Task
Exact transcription of the data below is required, without the images.

== The input

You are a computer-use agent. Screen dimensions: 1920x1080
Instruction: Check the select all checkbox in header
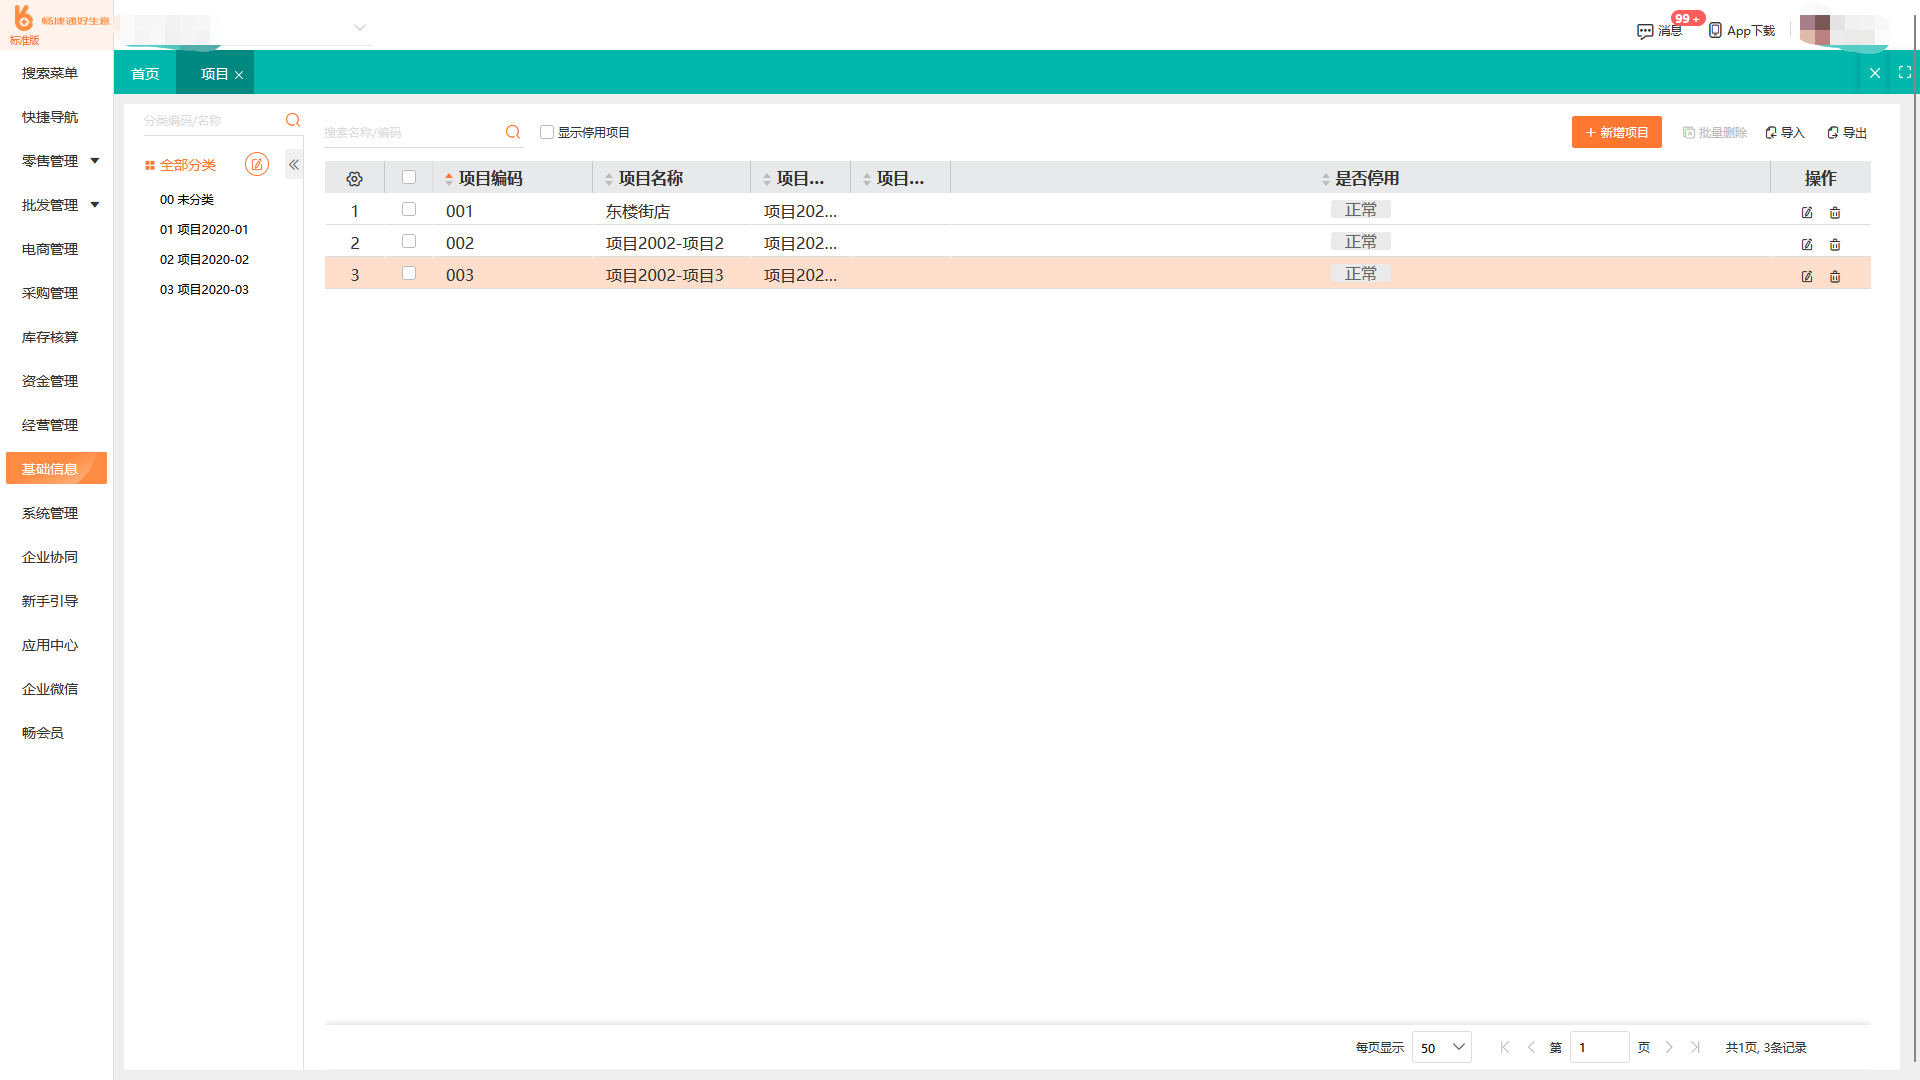coord(409,177)
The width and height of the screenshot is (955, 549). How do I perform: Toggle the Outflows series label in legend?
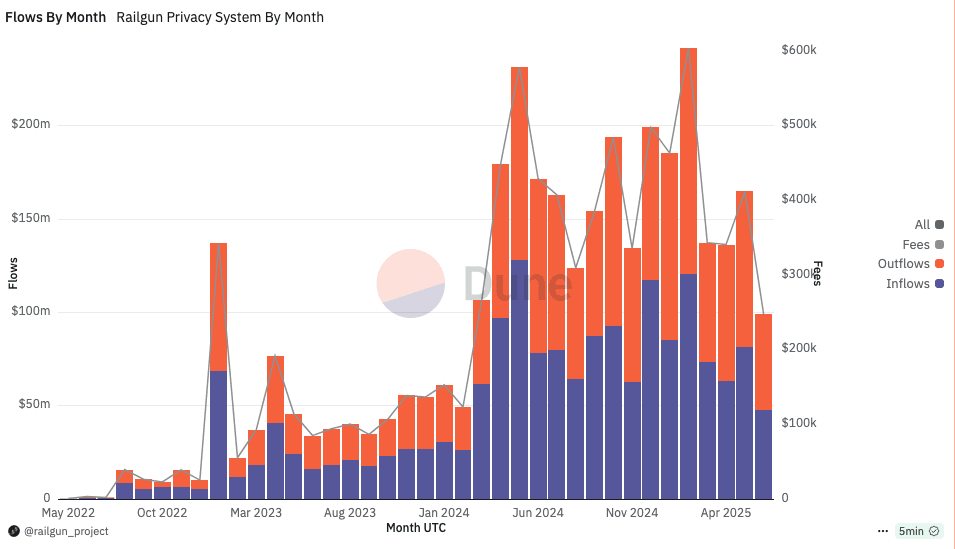click(x=903, y=264)
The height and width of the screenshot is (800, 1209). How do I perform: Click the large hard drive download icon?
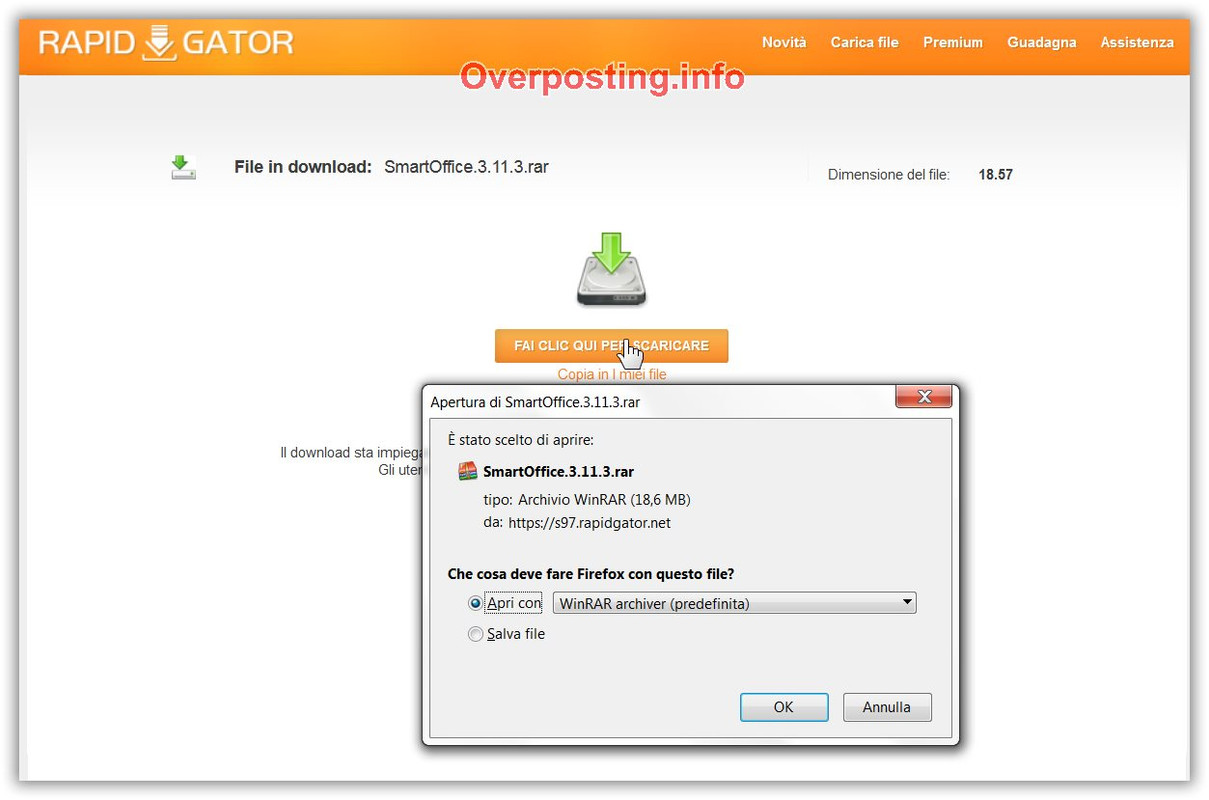[612, 269]
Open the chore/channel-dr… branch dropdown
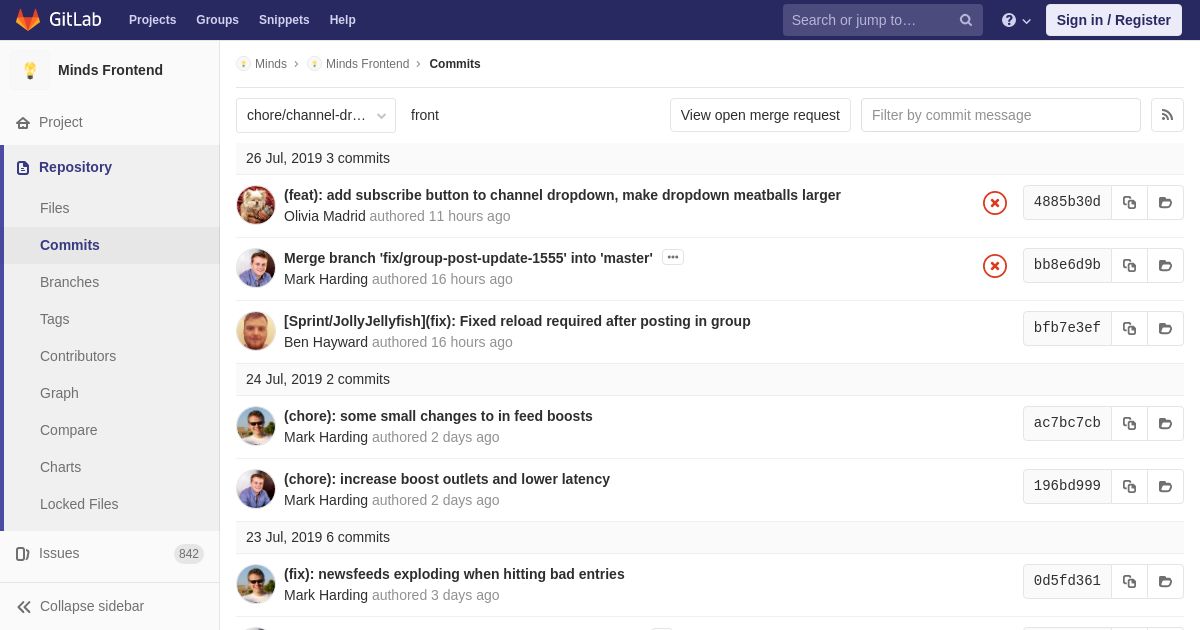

====

Task response
You are a computer-use agent. Screen dimensions: 1920x1080
Instruction: Check the select all checkbox in header
coord(409,177)
The width and height of the screenshot is (955, 549). How do I perform: Toggle the Outflows series label in legend?
click(x=903, y=264)
The height and width of the screenshot is (800, 1209). How do I perform: Click the large hard drive download icon?
[612, 269]
Open the chore/channel-dr… branch dropdown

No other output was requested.